**Directions for this task:**
Copy the records below word for word, from the line containing "Locate an element on the screen. The" through the line containing "center [233, 450].", and include both of those lines.

**Material provided:**
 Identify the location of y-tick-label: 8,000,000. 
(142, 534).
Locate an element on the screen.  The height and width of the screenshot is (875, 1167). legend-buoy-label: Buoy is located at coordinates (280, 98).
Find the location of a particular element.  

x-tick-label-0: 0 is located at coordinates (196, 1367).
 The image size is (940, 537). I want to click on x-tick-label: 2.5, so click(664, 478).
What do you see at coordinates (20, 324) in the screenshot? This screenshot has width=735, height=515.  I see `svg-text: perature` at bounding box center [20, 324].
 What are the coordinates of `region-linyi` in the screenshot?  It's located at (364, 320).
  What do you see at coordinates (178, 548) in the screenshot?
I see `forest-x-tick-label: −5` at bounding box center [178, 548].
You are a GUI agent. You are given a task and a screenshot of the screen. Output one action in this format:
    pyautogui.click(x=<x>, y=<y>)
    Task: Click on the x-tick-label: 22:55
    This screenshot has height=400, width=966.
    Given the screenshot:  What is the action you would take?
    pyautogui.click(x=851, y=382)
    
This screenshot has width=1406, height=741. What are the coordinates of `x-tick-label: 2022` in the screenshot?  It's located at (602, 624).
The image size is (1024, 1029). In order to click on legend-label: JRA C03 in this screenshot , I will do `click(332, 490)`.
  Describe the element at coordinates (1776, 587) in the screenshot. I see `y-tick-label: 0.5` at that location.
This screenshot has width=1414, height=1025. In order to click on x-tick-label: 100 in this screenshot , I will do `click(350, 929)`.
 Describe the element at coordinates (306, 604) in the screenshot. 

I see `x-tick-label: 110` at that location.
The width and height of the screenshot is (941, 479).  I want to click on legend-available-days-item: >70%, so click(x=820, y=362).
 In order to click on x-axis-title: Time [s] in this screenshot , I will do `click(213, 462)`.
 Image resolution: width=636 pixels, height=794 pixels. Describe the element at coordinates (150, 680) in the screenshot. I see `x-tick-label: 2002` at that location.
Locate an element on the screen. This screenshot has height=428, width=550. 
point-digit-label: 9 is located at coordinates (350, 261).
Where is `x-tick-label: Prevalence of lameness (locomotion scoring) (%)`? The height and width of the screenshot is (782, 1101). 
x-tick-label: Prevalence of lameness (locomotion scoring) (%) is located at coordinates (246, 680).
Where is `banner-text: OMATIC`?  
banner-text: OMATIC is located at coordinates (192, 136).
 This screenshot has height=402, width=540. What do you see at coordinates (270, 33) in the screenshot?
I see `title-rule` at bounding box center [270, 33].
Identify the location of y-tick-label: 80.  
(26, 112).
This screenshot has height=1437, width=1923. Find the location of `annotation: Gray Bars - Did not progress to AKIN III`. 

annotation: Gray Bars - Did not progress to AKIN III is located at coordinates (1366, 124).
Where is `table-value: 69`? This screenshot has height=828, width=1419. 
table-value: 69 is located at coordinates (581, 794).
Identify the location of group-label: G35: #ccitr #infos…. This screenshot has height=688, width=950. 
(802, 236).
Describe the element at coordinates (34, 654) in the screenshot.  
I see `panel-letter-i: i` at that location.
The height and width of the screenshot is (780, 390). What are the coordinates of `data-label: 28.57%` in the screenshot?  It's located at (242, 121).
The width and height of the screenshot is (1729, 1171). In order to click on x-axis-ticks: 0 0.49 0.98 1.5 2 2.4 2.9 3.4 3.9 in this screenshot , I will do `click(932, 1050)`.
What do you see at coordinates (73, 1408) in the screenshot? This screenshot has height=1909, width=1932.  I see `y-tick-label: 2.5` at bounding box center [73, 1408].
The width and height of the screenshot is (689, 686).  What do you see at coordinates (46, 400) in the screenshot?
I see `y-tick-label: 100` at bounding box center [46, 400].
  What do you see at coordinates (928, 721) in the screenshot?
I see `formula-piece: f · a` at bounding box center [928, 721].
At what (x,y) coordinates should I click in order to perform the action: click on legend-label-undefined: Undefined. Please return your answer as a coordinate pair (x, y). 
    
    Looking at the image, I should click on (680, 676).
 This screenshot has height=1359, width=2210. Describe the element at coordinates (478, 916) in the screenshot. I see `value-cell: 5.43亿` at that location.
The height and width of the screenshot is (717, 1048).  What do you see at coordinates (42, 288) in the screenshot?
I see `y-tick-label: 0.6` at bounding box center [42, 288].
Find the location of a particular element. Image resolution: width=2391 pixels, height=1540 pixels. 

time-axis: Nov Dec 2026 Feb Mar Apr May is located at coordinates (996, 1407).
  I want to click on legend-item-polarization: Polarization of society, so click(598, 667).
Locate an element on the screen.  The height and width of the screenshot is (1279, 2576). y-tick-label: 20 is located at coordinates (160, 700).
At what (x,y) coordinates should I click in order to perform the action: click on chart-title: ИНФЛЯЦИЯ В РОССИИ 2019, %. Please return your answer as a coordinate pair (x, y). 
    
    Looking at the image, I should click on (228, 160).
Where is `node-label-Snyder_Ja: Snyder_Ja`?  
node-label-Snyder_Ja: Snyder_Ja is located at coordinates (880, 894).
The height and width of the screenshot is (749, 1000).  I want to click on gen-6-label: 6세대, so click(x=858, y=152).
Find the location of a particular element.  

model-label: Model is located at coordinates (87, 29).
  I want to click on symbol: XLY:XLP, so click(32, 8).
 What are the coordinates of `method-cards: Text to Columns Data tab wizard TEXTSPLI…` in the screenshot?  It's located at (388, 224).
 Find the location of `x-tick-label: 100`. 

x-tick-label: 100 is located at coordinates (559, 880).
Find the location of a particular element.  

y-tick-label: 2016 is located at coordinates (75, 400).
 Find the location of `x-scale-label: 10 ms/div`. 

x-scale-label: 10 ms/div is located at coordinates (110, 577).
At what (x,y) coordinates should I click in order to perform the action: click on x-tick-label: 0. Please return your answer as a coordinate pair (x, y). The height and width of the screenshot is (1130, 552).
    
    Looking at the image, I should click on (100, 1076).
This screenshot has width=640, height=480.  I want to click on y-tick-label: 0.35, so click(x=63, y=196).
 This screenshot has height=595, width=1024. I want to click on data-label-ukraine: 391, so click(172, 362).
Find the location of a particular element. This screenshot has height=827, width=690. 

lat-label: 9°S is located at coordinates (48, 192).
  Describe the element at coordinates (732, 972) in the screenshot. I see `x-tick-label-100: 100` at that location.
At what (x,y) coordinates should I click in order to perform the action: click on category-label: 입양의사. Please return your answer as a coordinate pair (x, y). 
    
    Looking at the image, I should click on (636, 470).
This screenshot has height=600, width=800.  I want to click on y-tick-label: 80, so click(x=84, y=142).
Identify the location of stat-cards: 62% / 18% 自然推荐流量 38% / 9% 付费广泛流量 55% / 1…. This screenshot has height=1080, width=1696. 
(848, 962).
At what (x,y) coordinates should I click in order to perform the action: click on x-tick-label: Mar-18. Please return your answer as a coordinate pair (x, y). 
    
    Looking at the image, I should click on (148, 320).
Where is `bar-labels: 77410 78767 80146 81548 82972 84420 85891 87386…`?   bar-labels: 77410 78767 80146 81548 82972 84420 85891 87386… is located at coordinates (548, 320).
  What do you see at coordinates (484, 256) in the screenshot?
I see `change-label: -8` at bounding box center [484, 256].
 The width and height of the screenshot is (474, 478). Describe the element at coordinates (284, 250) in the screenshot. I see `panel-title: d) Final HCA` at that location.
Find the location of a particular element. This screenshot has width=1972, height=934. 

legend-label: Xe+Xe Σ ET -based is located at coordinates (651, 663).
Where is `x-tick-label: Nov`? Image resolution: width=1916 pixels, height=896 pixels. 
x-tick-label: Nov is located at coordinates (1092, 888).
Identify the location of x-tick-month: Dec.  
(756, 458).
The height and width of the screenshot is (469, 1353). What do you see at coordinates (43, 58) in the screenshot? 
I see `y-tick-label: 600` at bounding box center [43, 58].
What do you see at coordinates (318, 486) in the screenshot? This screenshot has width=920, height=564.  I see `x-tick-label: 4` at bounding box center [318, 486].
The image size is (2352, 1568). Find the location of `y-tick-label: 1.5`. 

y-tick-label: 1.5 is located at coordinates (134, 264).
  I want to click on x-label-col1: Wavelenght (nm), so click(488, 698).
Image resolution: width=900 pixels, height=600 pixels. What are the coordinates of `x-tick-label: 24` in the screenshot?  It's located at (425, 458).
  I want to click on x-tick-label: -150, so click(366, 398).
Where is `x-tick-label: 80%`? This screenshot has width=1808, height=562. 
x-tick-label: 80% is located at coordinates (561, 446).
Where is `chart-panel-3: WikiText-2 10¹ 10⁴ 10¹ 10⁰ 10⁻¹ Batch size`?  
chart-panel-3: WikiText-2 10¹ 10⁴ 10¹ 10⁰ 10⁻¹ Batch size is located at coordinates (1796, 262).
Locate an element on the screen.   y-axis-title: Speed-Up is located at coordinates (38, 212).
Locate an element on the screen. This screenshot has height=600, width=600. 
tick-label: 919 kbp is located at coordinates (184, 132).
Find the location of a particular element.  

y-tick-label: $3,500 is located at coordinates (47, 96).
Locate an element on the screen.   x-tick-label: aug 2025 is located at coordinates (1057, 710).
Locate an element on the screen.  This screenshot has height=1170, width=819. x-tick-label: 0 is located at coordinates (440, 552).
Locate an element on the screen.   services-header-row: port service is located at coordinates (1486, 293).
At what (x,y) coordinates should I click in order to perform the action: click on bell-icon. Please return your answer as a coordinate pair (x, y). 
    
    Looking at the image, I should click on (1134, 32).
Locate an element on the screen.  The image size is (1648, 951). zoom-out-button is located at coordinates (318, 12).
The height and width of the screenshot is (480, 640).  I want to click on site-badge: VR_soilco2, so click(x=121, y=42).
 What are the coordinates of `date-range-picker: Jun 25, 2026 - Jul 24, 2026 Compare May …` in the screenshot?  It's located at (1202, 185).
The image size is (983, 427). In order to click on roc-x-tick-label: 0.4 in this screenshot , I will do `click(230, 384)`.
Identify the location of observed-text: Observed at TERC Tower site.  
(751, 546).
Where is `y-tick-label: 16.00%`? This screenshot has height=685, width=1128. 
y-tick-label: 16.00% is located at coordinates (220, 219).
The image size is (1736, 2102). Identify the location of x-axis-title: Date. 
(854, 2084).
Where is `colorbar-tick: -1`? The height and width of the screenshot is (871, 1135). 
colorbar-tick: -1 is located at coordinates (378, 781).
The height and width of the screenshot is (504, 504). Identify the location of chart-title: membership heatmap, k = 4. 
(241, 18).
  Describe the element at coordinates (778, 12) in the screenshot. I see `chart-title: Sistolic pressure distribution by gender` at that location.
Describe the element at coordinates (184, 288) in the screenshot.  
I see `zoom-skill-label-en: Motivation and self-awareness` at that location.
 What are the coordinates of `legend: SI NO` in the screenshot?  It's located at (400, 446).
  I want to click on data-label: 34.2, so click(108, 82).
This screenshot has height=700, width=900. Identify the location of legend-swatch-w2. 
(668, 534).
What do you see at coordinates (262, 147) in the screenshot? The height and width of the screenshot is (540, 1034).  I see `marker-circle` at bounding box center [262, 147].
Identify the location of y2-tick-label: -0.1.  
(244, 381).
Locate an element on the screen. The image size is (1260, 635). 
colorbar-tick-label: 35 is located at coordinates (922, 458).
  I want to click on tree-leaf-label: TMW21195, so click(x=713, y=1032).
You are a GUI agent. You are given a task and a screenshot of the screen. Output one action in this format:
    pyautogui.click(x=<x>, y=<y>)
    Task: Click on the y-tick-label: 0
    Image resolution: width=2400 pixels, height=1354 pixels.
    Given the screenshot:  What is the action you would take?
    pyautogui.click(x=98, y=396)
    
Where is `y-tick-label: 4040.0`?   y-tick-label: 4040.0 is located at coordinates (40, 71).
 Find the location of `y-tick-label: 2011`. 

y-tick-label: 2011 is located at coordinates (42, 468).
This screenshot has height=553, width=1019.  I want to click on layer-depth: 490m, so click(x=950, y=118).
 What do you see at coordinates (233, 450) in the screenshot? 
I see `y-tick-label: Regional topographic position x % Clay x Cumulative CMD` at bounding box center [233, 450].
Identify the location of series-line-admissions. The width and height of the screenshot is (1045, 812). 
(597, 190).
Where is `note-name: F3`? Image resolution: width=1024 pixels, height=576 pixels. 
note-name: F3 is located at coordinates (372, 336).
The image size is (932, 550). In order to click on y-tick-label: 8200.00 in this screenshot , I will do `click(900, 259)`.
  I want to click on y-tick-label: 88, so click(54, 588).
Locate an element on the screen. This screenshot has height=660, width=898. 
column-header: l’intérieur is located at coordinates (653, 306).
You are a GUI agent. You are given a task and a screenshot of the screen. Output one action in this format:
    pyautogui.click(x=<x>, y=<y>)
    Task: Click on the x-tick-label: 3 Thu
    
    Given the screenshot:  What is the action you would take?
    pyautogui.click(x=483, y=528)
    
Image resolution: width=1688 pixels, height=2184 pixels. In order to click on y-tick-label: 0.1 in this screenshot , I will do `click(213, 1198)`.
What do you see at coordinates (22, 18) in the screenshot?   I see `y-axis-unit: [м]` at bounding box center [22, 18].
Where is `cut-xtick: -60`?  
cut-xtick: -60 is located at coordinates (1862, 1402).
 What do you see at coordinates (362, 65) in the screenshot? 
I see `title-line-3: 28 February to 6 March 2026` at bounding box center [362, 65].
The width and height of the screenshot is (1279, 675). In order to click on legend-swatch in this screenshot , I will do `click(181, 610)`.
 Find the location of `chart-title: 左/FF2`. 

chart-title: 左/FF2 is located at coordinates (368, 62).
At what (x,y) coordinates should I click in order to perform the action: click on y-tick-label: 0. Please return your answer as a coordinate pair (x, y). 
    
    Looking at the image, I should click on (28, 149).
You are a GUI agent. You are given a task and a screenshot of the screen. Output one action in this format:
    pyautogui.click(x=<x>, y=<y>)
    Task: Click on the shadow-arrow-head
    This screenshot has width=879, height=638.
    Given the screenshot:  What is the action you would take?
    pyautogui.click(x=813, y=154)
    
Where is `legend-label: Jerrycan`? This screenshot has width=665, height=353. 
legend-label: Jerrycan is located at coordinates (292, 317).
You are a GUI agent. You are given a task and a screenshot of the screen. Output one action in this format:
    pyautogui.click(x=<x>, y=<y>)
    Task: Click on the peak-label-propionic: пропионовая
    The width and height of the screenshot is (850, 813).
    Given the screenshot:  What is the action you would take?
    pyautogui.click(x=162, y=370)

**Your solution:**
Locate an element on the screen. The image size is (1260, 635). 
colorbar-tick-label: 35 is located at coordinates (922, 458).
  I want to click on tree-leaf-label: TMW21195, so click(x=713, y=1032).
You are a GUI agent. You are given a task and a screenshot of the screen. Output one action in this format:
    pyautogui.click(x=<x>, y=<y>)
    Task: Click on the y-tick-label: 0
    Image resolution: width=2400 pixels, height=1354 pixels.
    Given the screenshot:  What is the action you would take?
    pyautogui.click(x=98, y=396)
    
Where is `y-tick-label: 4040.0`?   y-tick-label: 4040.0 is located at coordinates (40, 71).
 Find the location of `y-tick-label: 2011`. 

y-tick-label: 2011 is located at coordinates (42, 468).
This screenshot has height=553, width=1019.  I want to click on layer-depth: 490m, so click(x=950, y=118).
 What do you see at coordinates (233, 450) in the screenshot? 
I see `y-tick-label: Regional topographic position x % Clay x Cumulative CMD` at bounding box center [233, 450].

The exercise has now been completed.